Of course it's not all bad. Many uses LASSO, PCA, cross-validation, bootstrapping, etc., but the ones I have looked at, it seems like there is always one, or two of their approaches (either in the beginning, middle, or end) where they do these kind of techniques that I read is not a good idea.

Concerning feature selection, this is probably where I'm at now. How do I choose/find the right predictors to use in my model ? I have tried these univariate/step-wise approaches, but every time I think: "Why even do it, if it's wrong?". But maybe it's a good way to show, at least in the end, how a "good model" done the correct way goes up against a "bad model" done the wrong way.

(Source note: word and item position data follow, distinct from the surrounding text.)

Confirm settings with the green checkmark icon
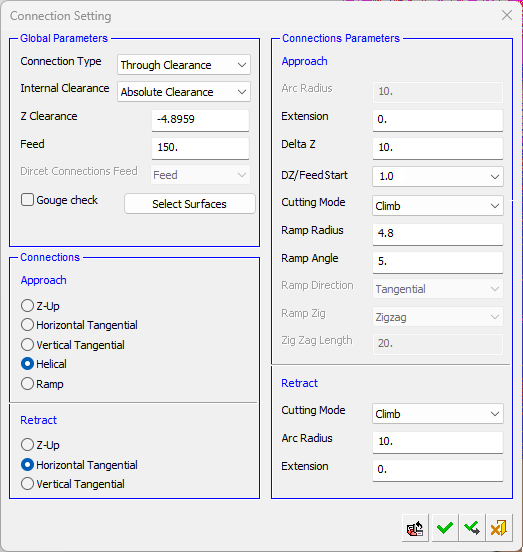pyautogui.click(x=445, y=528)
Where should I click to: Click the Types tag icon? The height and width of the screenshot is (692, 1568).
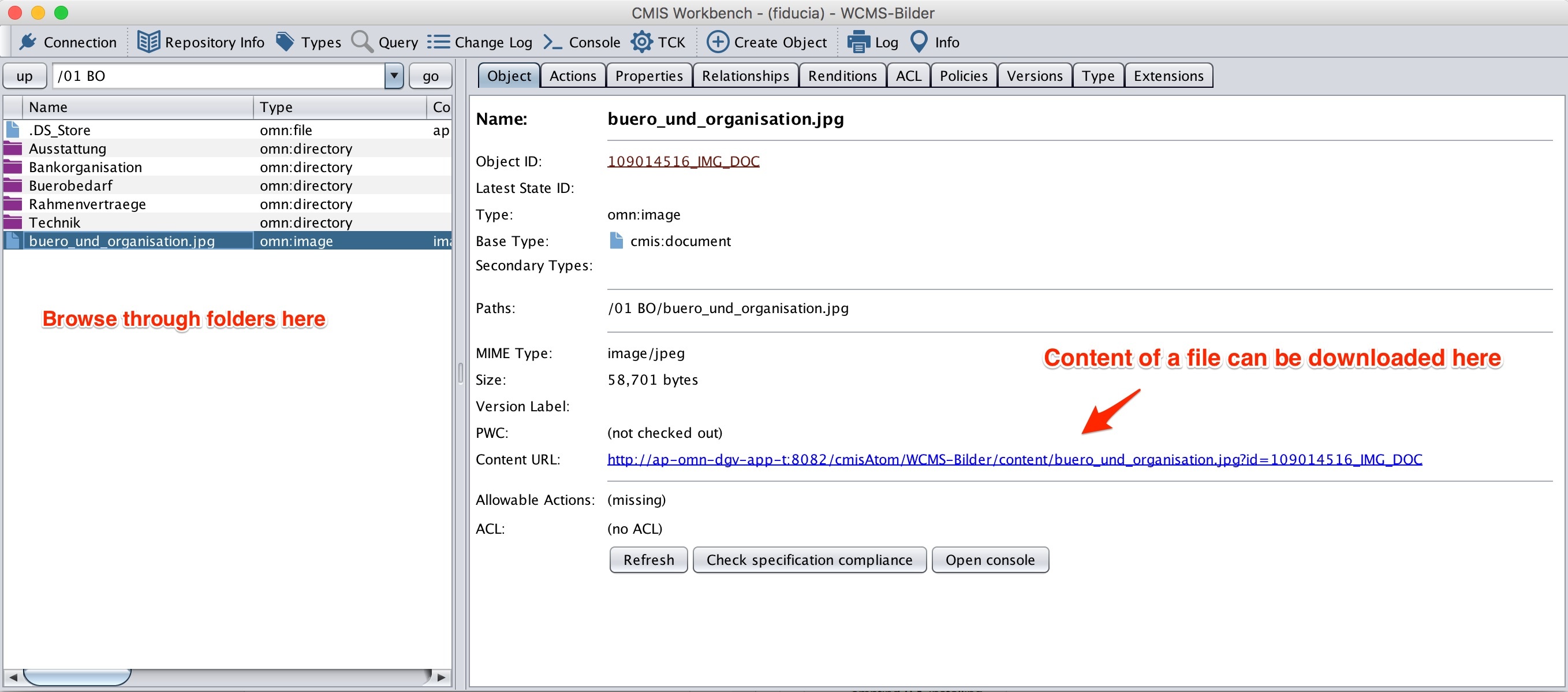pos(285,42)
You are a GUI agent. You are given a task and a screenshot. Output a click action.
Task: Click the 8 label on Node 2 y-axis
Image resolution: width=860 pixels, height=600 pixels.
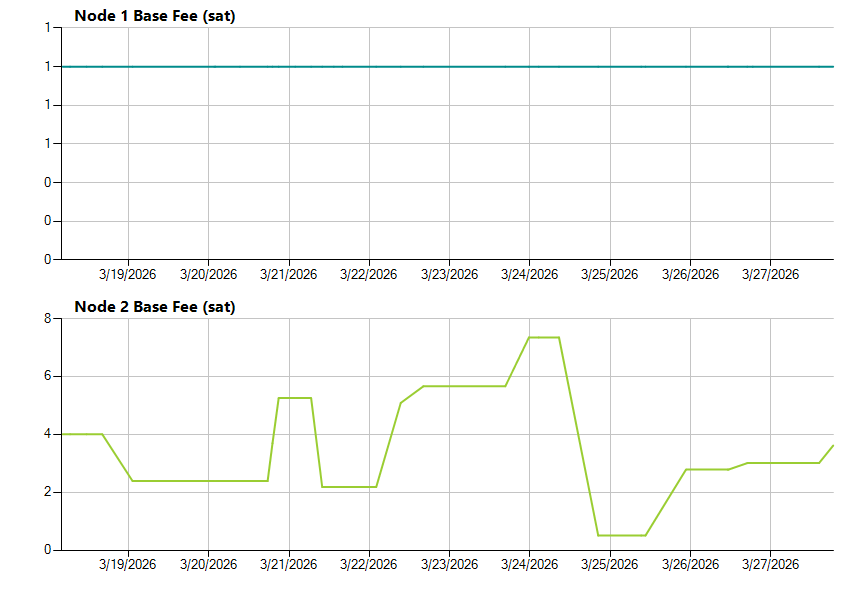click(46, 319)
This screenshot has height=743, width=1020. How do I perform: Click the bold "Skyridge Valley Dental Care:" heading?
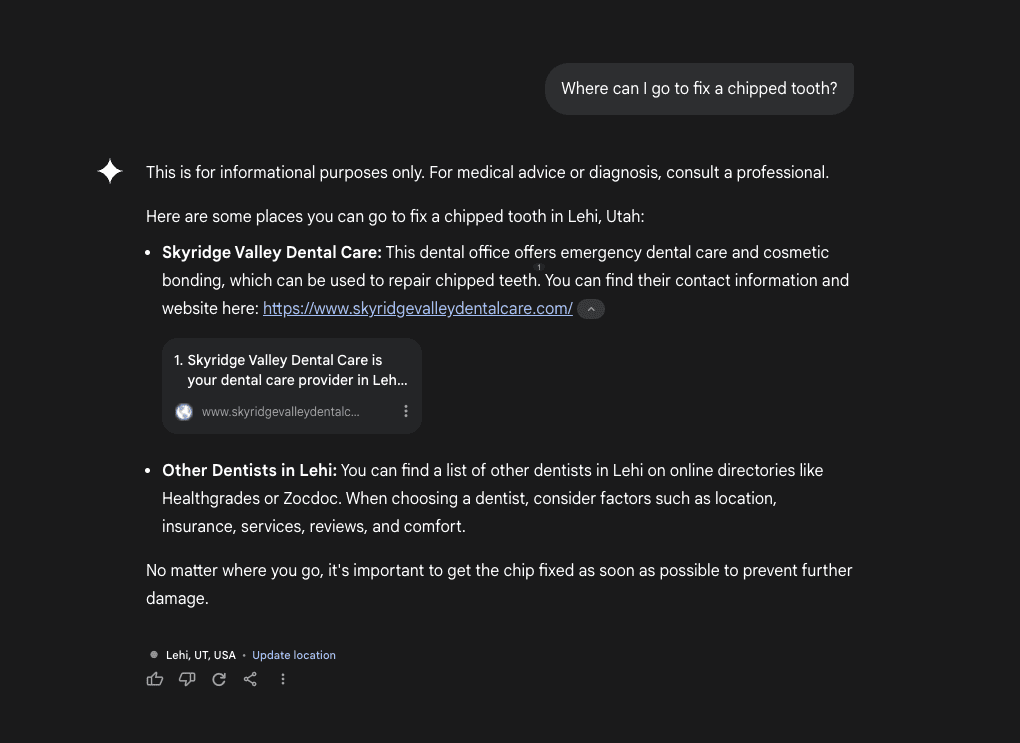[271, 252]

So I could probably do it the somewhat wrong way now, what I need help for is getting a direction into doing it the right way.

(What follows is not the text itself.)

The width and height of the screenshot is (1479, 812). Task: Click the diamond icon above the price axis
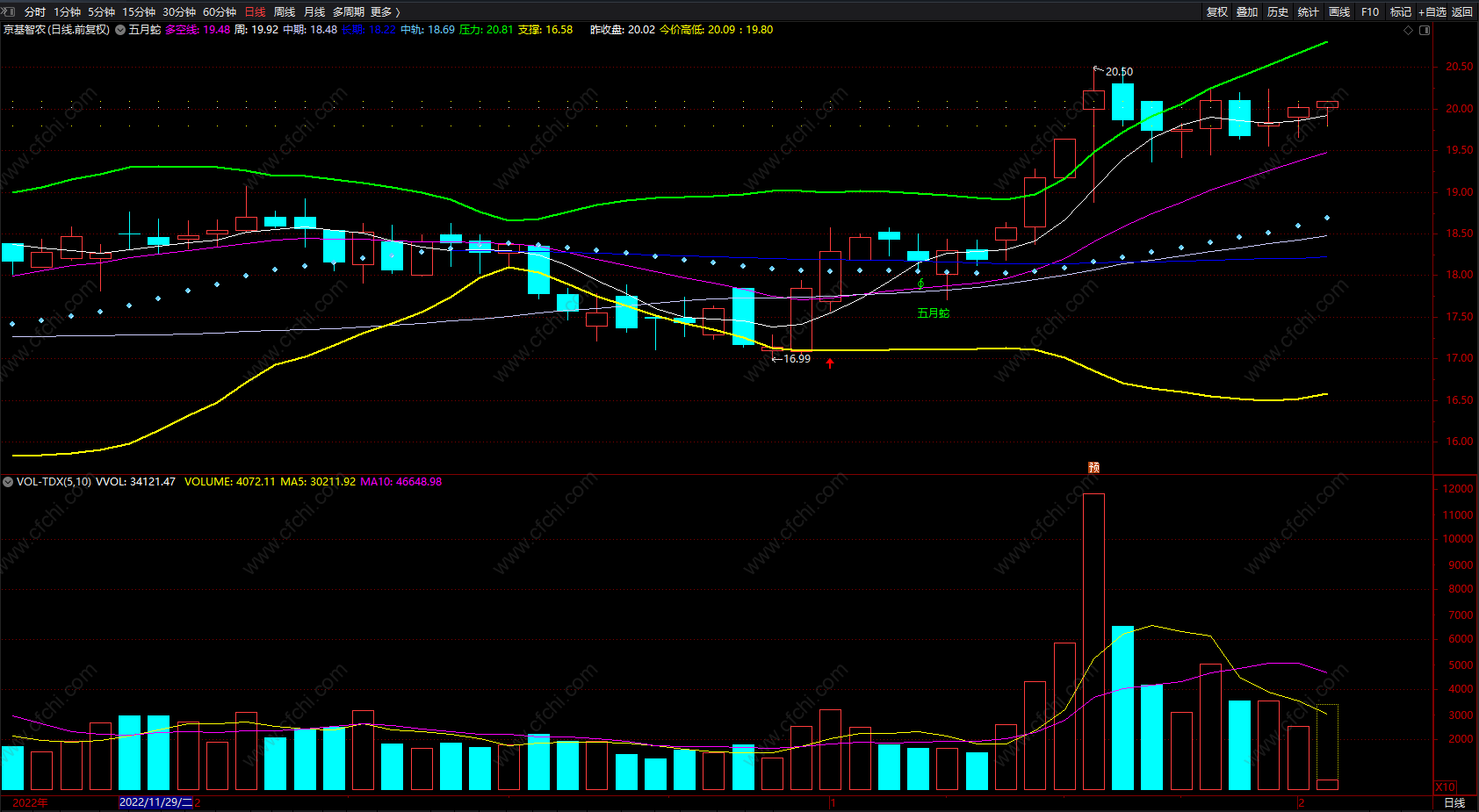pyautogui.click(x=1409, y=30)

Sorry for the edit, and it being so long.

Just a quick example of how my data looks like:

'data.frame':   1151 obs. of  100 variables:
 $ Toxicity              : Factor w/ 2 levels "0","1": 2 1 1 1 1 1 1 1 1 1 ...
And if I run table(data$Toxicity) the output is:

> table(data$Toxicity)
   0    1 
1088   63 

Again, this is for one type of toxicity. I have 3 others as well.

Some of the answers you have received that push feature selection are off base.

The lasso or better the elastic net will do feature selection but as pointed out above you will be quite disappointed at the volatility of the set of "selected" features. I believe the only real hope in your situation is data reduction, i.e., unsupervised learning, as I emphasize in my book. Data reduction brings more interpretability and especially more stability. I very much recommend sparse principal components, or variable clustering followed by regular principal components on clusters.

The information content in your dataset is far, far too low for any feature selection algorithm to be reliable.